*Input for this task*
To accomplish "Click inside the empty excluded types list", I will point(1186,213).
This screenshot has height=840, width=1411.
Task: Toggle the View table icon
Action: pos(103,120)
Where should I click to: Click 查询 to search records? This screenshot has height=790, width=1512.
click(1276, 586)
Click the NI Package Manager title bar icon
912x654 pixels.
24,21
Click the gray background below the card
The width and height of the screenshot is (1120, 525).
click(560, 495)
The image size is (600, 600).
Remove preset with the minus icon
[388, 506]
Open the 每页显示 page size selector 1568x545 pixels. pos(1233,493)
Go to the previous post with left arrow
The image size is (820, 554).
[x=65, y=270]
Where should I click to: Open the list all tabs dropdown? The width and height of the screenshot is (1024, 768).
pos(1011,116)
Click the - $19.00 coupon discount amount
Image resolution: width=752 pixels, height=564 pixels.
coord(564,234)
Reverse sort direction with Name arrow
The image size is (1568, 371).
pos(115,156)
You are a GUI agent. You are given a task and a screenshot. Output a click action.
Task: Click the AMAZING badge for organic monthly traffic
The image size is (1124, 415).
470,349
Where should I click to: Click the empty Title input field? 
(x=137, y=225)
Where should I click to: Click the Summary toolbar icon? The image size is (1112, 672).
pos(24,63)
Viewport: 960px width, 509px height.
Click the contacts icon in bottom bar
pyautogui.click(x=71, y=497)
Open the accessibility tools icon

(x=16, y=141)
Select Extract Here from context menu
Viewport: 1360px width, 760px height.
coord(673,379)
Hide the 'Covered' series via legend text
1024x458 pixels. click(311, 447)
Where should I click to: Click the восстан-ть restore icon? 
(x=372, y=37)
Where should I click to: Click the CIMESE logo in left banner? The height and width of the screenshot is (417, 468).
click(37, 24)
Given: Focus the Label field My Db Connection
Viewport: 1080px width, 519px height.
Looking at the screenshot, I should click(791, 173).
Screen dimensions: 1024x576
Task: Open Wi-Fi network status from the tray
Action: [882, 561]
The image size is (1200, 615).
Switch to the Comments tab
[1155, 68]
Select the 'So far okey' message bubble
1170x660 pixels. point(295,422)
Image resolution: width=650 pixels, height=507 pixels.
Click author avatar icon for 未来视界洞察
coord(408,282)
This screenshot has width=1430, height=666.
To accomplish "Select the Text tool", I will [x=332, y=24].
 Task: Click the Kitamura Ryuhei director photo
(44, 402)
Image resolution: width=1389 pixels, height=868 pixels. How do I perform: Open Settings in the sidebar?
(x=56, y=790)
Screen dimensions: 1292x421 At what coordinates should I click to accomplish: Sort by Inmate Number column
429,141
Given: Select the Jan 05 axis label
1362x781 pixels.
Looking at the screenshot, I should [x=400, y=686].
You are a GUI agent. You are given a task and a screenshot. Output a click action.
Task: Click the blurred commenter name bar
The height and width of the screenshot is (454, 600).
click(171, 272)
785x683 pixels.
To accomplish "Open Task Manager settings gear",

*Task statement*
Nothing but an exact copy of the records belongs in the answer.

*Finished exercise*
To accomplish "Click inside the empty excluded types list", I will point(1186,213).
This screenshot has height=840, width=1411.
Task: Toggle the View table icon
Action: pos(103,120)
Where should I click to: Click 查询 to search records? This screenshot has height=790, width=1512.
click(1276, 586)
Click the NI Package Manager title bar icon
912x654 pixels.
24,21
Click the gray background below the card
The width and height of the screenshot is (1120, 525).
click(560, 495)
The image size is (600, 600).
Remove preset with the minus icon
[388, 506]
Open the 每页显示 page size selector 1568x545 pixels. pos(1233,493)
Go to the previous post with left arrow
The image size is (820, 554).
[x=65, y=270]
Where should I click to: Open the list all tabs dropdown? The width and height of the screenshot is (1024, 768).
pos(1011,116)
Click the - $19.00 coupon discount amount
Image resolution: width=752 pixels, height=564 pixels.
coord(564,234)
Reverse sort direction with Name arrow
The image size is (1568, 371).
pos(115,156)
You are a GUI agent. You are given a task and a screenshot. Output a click action.
Task: Click the AMAZING badge for organic monthly traffic
The image size is (1124, 415).
470,349
Where should I click to: Click the empty Title input field? 
(x=137, y=225)
Where should I click to: Click the Summary toolbar icon? The image size is (1112, 672).
pos(24,63)
Viewport: 960px width, 509px height.
Click the contacts icon in bottom bar
pyautogui.click(x=71, y=497)
Open the accessibility tools icon

(x=16, y=141)
Select Extract Here from context menu
Viewport: 1360px width, 760px height.
coord(673,379)
Hide the 'Covered' series via legend text
1024x458 pixels. click(311, 447)
Where should I click to: Click the восстан-ть restore icon? 
(x=372, y=37)
Where should I click to: Click the CIMESE logo in left banner? The height and width of the screenshot is (417, 468).
click(37, 24)
Given: Focus the Label field My Db Connection
Viewport: 1080px width, 519px height.
Looking at the screenshot, I should click(791, 173).
Screen dimensions: 1024x576
Task: Open Wi-Fi network status from the tray
Action: [882, 561]
The image size is (1200, 615).
Switch to the Comments tab
[1155, 68]
Select the 'So far okey' message bubble
1170x660 pixels. point(295,422)
Image resolution: width=650 pixels, height=507 pixels.
Click author avatar icon for 未来视界洞察
coord(408,282)
This screenshot has width=1430, height=666.
To accomplish "Select the Text tool", I will [x=332, y=24].
 Task: Click the Kitamura Ryuhei director photo
(44, 402)
Image resolution: width=1389 pixels, height=868 pixels. How do I perform: Open Settings in the sidebar?
(x=56, y=790)
Screen dimensions: 1292x421 At what coordinates should I click to accomplish: Sort by Inmate Number column
429,141
Given: Select the Jan 05 axis label
1362x781 pixels.
Looking at the screenshot, I should [x=400, y=686].
You are a GUI agent. You are given a task and a screenshot. Output a click action.
Task: Click the blurred commenter name bar
The height and width of the screenshot is (454, 600).
click(171, 272)
785x683 pixels.
To accomplish "Open Task Manager settings gear",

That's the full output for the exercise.